> What you should do:
Run through the records and, wherever a line holds the word "Sino", return that line.

[Saved entries]
⟨

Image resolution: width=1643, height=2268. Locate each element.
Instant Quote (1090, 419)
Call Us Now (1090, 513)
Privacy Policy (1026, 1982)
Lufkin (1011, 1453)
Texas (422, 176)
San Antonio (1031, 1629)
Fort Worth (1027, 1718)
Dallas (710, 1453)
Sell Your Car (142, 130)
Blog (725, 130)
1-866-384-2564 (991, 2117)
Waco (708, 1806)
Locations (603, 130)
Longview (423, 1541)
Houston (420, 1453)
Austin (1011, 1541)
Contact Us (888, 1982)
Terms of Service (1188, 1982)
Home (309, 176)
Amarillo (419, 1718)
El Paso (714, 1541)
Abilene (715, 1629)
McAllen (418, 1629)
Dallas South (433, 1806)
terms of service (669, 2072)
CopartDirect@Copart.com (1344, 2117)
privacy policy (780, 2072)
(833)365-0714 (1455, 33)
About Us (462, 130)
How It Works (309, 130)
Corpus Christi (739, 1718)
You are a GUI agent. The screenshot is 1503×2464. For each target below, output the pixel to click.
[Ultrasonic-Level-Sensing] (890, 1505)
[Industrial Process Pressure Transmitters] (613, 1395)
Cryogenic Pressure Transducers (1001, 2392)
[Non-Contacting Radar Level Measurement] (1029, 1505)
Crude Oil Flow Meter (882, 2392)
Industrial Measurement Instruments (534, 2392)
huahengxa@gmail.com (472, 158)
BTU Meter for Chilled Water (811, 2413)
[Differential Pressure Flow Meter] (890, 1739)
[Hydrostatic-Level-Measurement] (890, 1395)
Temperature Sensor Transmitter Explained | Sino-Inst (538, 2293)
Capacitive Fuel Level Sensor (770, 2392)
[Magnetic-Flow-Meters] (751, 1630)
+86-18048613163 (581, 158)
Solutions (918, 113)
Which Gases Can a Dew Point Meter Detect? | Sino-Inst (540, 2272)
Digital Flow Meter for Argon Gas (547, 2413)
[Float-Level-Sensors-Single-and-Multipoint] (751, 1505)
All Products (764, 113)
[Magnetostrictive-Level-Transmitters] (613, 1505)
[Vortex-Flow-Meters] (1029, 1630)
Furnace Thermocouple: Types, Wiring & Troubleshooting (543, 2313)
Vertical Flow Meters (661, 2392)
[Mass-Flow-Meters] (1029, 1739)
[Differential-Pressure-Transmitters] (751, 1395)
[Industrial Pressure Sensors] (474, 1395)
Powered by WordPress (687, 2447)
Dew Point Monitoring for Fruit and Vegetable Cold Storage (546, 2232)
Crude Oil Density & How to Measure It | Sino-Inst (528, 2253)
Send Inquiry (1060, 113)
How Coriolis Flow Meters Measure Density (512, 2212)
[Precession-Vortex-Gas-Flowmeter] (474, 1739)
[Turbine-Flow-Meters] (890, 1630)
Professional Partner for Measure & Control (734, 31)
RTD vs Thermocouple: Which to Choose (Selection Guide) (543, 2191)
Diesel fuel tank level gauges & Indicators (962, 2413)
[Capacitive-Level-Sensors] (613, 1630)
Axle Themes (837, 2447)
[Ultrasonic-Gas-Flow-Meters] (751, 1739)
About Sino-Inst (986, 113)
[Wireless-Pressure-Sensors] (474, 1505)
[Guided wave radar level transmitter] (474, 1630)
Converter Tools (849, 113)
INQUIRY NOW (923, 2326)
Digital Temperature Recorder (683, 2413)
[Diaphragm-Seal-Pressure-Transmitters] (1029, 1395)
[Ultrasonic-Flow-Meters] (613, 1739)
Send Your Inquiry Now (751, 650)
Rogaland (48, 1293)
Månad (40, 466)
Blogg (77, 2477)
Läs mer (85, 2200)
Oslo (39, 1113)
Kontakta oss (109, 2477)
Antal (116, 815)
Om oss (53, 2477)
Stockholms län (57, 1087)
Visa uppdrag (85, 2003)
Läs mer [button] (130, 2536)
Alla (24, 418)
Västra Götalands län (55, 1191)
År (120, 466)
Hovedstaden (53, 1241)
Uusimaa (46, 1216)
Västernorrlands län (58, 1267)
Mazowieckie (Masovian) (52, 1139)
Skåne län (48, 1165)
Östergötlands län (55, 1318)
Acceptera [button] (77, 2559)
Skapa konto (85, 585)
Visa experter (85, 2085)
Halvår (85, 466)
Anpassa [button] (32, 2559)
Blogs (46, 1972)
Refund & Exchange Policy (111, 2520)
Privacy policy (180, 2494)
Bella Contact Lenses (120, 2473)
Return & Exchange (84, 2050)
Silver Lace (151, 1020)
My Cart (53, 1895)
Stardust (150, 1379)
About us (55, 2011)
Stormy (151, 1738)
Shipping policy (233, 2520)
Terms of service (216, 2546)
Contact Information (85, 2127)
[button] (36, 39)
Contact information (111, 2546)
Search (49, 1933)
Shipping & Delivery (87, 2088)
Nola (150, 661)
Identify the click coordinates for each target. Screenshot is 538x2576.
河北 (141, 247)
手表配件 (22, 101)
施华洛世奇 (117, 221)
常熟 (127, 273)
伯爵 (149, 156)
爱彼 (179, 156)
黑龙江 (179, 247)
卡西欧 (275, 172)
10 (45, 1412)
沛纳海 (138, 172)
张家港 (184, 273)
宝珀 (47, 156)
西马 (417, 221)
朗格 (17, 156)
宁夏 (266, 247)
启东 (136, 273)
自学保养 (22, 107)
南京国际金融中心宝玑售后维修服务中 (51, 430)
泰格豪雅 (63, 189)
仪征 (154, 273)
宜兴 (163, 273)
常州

⟩

> Written solution:
Temperature Sensor Transmitter Explained | Sino-Inst (538, 2293)
Which Gases Can a Dew Point Meter Detect? | Sino-Inst (540, 2272)
Crude Oil Density & How to Measure It | Sino-Inst (528, 2253)
About Sino-Inst (986, 113)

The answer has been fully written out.